### DIRECTIONS
Give a bare count of the lines with "toolbar" in the material below.

*** GIVEN DATA Section Begins ***

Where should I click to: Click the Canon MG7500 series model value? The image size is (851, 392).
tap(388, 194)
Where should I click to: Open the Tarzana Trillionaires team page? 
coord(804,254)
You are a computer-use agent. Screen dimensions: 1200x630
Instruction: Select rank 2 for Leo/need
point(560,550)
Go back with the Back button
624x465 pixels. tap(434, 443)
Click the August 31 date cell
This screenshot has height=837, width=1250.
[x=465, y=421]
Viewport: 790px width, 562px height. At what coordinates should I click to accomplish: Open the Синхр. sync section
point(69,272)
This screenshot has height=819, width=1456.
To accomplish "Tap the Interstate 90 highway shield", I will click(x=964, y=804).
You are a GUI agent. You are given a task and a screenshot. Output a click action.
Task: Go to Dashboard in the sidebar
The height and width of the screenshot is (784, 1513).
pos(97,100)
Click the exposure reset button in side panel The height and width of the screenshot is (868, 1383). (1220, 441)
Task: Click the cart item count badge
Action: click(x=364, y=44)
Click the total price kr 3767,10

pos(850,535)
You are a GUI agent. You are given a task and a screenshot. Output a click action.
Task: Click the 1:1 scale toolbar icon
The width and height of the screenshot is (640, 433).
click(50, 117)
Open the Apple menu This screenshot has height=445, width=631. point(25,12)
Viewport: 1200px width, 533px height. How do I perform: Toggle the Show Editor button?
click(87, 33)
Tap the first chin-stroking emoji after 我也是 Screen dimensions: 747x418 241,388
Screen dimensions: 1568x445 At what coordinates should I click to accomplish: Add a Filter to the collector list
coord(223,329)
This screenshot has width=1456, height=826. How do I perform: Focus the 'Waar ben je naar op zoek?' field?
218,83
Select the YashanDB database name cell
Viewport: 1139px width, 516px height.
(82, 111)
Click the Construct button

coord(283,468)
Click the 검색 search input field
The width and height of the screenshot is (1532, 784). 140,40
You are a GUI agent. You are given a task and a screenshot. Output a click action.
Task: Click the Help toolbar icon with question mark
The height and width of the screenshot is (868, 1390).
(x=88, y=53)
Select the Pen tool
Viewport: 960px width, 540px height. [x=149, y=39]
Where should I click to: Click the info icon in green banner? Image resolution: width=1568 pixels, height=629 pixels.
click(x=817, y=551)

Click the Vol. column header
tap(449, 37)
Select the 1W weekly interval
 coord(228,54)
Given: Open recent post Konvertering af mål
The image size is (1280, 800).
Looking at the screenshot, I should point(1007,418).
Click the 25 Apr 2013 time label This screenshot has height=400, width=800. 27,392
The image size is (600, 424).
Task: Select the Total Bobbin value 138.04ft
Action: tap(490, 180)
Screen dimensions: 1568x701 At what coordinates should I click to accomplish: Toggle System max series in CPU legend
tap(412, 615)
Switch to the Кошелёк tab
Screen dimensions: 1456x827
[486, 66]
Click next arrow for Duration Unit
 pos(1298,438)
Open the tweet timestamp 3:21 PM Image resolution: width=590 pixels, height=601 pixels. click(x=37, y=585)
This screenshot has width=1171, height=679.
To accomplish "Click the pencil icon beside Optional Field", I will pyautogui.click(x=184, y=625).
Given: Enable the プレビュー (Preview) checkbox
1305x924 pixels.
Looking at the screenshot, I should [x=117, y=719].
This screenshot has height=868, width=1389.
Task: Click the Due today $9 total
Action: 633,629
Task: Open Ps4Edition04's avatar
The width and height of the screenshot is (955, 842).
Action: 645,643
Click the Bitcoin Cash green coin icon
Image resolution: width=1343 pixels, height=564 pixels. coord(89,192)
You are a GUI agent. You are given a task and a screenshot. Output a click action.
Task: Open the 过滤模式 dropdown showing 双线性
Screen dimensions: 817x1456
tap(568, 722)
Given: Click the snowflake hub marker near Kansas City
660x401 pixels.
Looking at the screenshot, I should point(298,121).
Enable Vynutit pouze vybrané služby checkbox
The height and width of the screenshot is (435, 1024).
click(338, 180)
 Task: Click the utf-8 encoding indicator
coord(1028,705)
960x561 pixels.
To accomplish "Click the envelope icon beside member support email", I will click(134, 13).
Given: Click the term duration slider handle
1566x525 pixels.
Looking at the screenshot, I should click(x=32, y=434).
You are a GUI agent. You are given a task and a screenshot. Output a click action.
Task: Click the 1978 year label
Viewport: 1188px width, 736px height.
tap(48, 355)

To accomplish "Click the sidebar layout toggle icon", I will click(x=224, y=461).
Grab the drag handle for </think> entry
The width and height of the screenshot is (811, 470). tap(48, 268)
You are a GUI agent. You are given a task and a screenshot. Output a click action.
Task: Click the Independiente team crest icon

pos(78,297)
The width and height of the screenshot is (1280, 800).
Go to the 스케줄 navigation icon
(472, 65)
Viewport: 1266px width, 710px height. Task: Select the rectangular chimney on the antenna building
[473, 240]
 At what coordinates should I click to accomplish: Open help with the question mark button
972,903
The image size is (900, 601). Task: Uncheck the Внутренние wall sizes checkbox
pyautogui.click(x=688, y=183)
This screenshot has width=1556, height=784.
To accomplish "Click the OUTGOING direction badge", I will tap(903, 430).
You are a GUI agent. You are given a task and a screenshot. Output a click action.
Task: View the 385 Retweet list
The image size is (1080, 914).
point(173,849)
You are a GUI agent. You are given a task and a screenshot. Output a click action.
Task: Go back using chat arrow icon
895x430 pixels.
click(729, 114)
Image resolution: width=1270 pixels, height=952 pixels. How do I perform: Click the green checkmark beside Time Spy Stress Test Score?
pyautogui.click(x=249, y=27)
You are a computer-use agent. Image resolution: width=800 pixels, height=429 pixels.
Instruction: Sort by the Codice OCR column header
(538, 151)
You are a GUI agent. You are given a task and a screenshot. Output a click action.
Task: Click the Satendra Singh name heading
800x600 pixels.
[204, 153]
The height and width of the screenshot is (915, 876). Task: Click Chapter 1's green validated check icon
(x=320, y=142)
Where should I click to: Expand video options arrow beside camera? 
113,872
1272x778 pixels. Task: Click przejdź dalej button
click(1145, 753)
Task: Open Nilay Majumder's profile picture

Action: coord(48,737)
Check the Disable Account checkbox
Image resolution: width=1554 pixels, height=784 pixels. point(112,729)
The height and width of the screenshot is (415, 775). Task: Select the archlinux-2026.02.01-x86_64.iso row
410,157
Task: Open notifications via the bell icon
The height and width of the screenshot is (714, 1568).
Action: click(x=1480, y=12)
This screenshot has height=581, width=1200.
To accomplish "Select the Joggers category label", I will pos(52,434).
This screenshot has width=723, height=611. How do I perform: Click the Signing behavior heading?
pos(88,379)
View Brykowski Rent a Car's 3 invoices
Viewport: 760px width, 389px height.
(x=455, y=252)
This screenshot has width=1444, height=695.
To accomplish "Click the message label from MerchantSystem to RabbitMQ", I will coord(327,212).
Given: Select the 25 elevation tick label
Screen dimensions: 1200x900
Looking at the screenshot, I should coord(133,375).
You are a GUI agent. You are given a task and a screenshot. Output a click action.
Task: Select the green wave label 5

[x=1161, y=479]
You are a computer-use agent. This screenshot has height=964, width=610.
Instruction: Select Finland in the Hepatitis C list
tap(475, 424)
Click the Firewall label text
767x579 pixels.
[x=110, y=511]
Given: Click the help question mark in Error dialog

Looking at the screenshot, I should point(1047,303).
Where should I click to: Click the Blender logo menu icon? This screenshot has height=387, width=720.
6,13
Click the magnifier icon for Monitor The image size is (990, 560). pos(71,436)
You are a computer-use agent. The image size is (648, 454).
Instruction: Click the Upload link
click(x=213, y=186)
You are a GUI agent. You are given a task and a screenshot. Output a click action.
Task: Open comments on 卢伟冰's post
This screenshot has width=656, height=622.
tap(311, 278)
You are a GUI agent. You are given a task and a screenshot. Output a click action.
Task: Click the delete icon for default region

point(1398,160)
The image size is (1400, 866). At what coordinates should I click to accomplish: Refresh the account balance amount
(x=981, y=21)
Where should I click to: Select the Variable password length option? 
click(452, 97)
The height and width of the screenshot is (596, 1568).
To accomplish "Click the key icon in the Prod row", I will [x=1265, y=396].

*** GIVEN DATA Section Ends ***

### ANSWER
2